(Source text Opens)

I know you’re all familiar with the Duggars. I’ve only watched a few episodes of their show, so I don’t know everything about them. But you know what? They don’t look poor to me! Of the large families I know personally, some are wealthy, and some are decidedly not. They are all, however, fed, clothed, and lacking nothing essential. Maybe they don’t have anything fancy, and their shoes are a bit scuffed (like mine), but they are taken care of. I also know families with two kids, or none, who are in dire financial straits, so I don’t see how we can blame our children for our financial situations.

My wealth.


Let’s stipulate that having children does, in fact, mean you’re going to be less wealthy, though. Pretend that every child you add to your family really does remove hundreds of thousands of dollars from your future purse. Does that mean preventing them from even coming into existence is the best way to secure your future?

(Source text Closes)
(Data under study Opens)

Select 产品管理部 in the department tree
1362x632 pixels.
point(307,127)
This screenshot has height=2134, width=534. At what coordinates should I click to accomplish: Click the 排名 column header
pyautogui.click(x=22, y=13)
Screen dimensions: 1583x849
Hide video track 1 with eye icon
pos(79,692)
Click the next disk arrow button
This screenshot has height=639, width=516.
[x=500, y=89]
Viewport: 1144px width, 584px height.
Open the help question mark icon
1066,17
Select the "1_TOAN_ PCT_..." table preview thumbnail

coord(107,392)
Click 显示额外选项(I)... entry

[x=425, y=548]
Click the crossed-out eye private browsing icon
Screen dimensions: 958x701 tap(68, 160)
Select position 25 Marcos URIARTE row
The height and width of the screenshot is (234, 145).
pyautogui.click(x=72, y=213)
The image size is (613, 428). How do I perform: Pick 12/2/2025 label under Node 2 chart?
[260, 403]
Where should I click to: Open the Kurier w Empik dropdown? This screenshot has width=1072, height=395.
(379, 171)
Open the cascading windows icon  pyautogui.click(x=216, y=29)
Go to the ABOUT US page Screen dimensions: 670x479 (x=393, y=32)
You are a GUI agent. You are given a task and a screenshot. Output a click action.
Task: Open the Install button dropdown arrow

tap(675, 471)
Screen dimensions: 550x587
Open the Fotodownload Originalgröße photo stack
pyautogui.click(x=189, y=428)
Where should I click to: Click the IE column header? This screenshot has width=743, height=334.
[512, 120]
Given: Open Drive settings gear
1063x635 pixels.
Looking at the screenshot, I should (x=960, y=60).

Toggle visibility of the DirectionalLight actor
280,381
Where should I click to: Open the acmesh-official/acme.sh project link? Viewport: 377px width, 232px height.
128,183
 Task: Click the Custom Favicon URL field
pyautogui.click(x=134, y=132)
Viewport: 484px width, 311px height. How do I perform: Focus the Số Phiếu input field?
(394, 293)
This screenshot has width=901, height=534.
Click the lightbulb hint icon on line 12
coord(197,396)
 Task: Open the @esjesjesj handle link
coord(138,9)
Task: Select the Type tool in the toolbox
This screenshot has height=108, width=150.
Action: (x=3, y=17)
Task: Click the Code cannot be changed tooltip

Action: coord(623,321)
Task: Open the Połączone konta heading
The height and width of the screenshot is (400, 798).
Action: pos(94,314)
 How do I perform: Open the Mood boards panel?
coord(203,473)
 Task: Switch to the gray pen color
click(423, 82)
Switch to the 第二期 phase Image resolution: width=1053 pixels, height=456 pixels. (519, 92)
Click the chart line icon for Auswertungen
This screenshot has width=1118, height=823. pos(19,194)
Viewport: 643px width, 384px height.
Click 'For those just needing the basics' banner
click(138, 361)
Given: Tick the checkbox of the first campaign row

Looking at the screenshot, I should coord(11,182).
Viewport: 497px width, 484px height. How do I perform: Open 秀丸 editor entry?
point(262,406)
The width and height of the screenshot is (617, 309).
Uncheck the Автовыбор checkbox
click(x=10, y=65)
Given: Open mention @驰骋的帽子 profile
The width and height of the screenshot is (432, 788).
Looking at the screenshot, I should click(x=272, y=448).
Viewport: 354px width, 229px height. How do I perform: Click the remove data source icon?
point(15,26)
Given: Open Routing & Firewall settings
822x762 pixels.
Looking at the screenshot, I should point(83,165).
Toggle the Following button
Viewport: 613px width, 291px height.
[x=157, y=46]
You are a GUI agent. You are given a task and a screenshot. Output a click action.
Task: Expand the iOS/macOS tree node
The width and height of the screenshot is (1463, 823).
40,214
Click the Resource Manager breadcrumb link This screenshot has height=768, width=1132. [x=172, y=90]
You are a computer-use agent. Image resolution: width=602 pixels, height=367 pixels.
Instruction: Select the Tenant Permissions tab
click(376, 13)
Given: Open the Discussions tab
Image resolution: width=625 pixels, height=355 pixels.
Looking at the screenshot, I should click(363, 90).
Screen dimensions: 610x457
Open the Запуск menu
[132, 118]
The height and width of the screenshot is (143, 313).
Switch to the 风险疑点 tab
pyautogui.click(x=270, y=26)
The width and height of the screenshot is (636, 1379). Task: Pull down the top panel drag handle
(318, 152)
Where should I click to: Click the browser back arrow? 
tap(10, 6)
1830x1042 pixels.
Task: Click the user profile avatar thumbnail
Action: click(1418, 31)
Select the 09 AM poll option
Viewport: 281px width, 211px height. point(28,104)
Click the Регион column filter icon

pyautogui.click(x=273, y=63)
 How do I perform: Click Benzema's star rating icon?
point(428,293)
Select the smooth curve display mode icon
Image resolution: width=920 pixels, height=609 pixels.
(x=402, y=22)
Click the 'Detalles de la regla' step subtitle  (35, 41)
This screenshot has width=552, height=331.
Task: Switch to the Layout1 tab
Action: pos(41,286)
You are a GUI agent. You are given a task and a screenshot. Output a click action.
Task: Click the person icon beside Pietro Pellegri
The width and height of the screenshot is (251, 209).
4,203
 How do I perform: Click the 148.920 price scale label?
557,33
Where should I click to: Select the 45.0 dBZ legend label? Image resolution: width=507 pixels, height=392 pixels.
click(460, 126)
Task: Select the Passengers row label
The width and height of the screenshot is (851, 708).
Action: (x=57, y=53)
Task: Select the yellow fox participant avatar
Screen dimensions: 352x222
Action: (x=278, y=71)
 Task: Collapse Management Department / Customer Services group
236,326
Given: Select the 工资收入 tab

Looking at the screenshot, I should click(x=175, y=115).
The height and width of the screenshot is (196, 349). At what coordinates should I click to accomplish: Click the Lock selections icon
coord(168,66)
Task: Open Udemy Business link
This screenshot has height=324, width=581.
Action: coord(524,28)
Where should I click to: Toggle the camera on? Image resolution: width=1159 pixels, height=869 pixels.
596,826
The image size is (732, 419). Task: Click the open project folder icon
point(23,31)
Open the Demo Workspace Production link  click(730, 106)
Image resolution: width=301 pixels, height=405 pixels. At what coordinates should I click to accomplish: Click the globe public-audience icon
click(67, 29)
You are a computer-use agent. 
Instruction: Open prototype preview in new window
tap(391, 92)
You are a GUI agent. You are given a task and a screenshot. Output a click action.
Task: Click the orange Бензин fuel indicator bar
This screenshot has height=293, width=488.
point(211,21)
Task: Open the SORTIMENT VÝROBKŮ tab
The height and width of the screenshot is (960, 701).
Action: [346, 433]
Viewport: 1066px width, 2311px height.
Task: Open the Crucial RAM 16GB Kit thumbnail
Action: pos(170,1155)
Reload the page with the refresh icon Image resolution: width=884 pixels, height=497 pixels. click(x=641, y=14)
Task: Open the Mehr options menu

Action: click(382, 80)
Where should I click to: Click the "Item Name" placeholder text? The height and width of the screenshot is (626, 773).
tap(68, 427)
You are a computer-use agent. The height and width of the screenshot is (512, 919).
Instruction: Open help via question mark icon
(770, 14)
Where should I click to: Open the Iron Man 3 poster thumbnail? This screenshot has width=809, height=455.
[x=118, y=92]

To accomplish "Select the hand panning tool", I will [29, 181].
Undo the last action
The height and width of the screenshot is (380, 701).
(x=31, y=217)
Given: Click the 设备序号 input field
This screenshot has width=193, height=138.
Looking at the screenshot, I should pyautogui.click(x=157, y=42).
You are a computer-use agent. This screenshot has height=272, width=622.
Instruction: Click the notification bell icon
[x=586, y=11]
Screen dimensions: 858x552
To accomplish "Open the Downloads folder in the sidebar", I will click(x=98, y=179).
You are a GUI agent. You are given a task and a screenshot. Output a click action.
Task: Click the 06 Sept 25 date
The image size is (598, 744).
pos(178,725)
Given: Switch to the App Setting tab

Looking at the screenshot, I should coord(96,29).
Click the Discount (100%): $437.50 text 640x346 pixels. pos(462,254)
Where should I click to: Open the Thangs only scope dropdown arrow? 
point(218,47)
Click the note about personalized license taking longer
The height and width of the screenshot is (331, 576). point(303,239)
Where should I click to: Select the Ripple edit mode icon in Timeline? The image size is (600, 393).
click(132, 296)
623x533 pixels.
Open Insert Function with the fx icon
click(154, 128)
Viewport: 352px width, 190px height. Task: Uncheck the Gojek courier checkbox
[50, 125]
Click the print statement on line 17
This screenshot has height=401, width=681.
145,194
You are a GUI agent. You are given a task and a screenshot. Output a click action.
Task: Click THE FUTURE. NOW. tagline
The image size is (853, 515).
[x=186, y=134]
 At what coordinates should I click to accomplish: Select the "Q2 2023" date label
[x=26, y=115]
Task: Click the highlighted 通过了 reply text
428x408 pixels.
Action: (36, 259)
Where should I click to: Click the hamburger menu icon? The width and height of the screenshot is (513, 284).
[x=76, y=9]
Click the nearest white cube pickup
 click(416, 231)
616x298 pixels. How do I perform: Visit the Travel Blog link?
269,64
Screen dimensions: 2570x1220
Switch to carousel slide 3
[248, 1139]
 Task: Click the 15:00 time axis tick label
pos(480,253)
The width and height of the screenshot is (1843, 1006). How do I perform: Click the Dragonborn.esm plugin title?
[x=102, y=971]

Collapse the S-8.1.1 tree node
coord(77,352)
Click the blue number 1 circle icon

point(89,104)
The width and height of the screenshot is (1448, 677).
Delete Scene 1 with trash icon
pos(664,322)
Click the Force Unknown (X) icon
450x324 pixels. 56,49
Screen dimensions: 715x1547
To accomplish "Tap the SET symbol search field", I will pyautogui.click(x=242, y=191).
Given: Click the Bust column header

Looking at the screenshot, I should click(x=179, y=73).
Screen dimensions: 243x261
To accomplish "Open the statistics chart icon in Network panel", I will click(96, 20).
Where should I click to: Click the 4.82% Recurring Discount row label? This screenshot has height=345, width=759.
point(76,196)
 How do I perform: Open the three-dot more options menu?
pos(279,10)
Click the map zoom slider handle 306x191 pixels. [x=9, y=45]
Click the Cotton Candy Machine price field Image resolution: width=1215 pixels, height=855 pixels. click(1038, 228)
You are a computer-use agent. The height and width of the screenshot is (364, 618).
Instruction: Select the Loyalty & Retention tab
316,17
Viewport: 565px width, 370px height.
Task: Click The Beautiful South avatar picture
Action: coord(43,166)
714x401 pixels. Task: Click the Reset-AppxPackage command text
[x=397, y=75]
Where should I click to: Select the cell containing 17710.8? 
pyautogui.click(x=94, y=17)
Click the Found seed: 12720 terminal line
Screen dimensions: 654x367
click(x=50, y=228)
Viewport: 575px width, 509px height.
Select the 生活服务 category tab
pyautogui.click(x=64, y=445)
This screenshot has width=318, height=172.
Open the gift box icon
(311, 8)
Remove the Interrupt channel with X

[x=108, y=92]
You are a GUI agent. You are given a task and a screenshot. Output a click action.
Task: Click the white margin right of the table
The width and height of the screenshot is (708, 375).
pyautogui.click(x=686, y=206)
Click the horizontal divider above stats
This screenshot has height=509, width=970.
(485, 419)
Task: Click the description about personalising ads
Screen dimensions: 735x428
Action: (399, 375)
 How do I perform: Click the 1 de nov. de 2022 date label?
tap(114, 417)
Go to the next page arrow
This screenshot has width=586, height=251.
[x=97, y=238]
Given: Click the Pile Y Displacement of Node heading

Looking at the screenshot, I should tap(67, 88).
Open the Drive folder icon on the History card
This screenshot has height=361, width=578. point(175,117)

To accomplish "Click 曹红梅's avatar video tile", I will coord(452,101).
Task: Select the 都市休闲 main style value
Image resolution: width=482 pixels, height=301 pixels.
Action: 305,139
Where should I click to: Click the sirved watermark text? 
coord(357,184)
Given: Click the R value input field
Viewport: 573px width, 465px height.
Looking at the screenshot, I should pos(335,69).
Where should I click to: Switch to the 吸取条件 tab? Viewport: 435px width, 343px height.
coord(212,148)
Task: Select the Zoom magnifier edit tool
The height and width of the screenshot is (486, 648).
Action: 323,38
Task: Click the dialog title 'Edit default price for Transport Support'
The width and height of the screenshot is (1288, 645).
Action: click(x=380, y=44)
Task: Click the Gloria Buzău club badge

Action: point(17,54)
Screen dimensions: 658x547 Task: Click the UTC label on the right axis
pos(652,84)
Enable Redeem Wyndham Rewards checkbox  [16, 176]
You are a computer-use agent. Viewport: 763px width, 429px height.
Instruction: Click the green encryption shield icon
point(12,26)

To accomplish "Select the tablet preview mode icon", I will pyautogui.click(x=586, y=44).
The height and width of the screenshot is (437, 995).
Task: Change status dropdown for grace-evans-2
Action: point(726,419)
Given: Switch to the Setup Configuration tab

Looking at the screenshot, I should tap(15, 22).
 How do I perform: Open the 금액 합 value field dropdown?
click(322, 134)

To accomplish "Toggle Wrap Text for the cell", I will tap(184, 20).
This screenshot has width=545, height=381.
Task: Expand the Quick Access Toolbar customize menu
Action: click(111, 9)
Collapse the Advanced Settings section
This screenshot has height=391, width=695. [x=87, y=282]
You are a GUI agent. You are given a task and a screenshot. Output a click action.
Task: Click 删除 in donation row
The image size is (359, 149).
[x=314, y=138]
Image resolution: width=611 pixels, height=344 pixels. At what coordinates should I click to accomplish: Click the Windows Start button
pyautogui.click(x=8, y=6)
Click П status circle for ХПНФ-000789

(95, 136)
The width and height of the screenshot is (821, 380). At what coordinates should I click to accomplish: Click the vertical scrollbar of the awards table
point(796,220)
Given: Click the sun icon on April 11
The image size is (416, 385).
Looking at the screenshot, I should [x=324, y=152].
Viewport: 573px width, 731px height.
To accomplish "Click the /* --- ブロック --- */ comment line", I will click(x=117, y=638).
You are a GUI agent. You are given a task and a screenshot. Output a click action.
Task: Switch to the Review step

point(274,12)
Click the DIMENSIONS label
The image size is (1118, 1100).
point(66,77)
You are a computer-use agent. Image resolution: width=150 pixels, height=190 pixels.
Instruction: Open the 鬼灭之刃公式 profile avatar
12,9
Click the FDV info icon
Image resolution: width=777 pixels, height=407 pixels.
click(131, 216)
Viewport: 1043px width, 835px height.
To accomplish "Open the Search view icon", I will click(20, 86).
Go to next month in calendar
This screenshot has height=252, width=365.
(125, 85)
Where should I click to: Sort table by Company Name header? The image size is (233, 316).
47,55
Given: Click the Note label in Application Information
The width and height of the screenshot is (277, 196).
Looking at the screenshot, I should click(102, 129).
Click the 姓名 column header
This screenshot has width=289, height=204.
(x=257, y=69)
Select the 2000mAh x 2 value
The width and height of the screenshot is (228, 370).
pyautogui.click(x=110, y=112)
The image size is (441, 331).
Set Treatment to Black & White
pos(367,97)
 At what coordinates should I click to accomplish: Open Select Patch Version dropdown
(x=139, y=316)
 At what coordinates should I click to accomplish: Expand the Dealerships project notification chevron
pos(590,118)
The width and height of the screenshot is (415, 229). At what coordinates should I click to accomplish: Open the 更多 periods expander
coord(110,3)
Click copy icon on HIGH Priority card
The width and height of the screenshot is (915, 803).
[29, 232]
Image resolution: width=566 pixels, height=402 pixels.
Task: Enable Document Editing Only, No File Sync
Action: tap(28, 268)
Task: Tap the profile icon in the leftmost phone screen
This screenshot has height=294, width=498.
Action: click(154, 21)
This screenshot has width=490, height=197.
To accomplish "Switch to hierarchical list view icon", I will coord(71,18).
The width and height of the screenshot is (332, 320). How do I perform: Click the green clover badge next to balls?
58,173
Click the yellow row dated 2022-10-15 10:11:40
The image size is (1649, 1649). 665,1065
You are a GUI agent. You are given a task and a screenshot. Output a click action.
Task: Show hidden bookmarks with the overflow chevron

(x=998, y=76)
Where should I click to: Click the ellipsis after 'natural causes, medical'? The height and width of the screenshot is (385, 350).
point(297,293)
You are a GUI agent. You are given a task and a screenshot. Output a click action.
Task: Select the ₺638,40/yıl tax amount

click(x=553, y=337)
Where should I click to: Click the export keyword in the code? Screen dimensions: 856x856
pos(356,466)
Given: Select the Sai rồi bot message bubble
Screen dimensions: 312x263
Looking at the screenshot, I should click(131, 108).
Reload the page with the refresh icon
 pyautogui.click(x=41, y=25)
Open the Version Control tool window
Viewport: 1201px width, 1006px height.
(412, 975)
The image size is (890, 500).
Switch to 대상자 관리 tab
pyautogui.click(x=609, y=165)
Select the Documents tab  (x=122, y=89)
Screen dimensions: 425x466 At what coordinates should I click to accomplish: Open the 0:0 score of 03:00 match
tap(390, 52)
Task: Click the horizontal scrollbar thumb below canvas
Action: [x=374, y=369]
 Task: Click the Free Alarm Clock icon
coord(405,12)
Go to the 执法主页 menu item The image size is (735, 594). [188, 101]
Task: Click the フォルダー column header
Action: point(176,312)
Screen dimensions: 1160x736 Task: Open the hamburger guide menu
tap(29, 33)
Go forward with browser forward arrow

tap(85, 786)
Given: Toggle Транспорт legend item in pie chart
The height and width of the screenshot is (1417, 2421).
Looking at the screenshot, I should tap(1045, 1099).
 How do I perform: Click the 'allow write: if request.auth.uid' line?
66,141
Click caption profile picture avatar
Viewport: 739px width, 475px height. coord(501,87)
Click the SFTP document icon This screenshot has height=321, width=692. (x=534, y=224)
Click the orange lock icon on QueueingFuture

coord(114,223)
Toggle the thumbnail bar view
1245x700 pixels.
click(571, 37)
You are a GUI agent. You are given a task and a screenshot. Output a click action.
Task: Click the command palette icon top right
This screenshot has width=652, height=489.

(Data under study Closes)

Explore the material:
• a. In the passage on large families and wealth, restate word for word the stretch from "I know you’re" through "our financial situations.".
• b. Write the next part of the passage on large families and wealth, picking up after its final sentence.
The records have no connection to the passage on large families and wealth.

Answers to this exercise:
• a.
I know you’re all familiar with the Duggars. I’ve only watched a few episodes of their show, so I don’t know everything about them. But you know what? They don’t look poor to me! Of the large families I know personally, some are wealthy, and some are decidedly not. They are all, however, fed, clothed, and lacking nothing essential. Maybe they don’t have anything fancy, and their shoes are a bit scuffed (like mine), but they are taken care of. I also know families with two kids, or none, who are in dire financial straits, so I don’t see how we can blame our children for our financial situations.

• b.
“Do not store up for yourselves treasures on earth, where moths and vermin destroy, and where thieves break in and steal. But store up for yourselves treasures in heaven, where moths and vermin do not destroy, and where thieves do not break in and steal (and, I might add, where the Fed does not inflate away). For where your treasure is, there your heart will be also.

–Matthew 6:19-21

Our culture sets parents against children, telling us that they’re a money-suck, and the only thing standing between us and a comfortable retirement. (And isn’t comfort the real purpose of living?) Even in the church, financially strapped parents are led to believe that their money troubles are partly due to the existence of their children and advised against having more…until the money is there.

Is this how God thinks of children? Does He think of them as consumer goods, to be “bought” only if we can afford to “pay for” them?

In God’s economy, children are wealth!

Sons are a heritage from the LORD, children a reward from him. Like arrows in the hands of a warrior are sons born in one’s youth. Blessed is the man whose quiver is full of them. They will not be put to shame when they contend with their enemies in the gate.

—Psalm 127:3-5

You will be blessed more than any other people; none of your men or women will be childless, nor any of your livestock without young.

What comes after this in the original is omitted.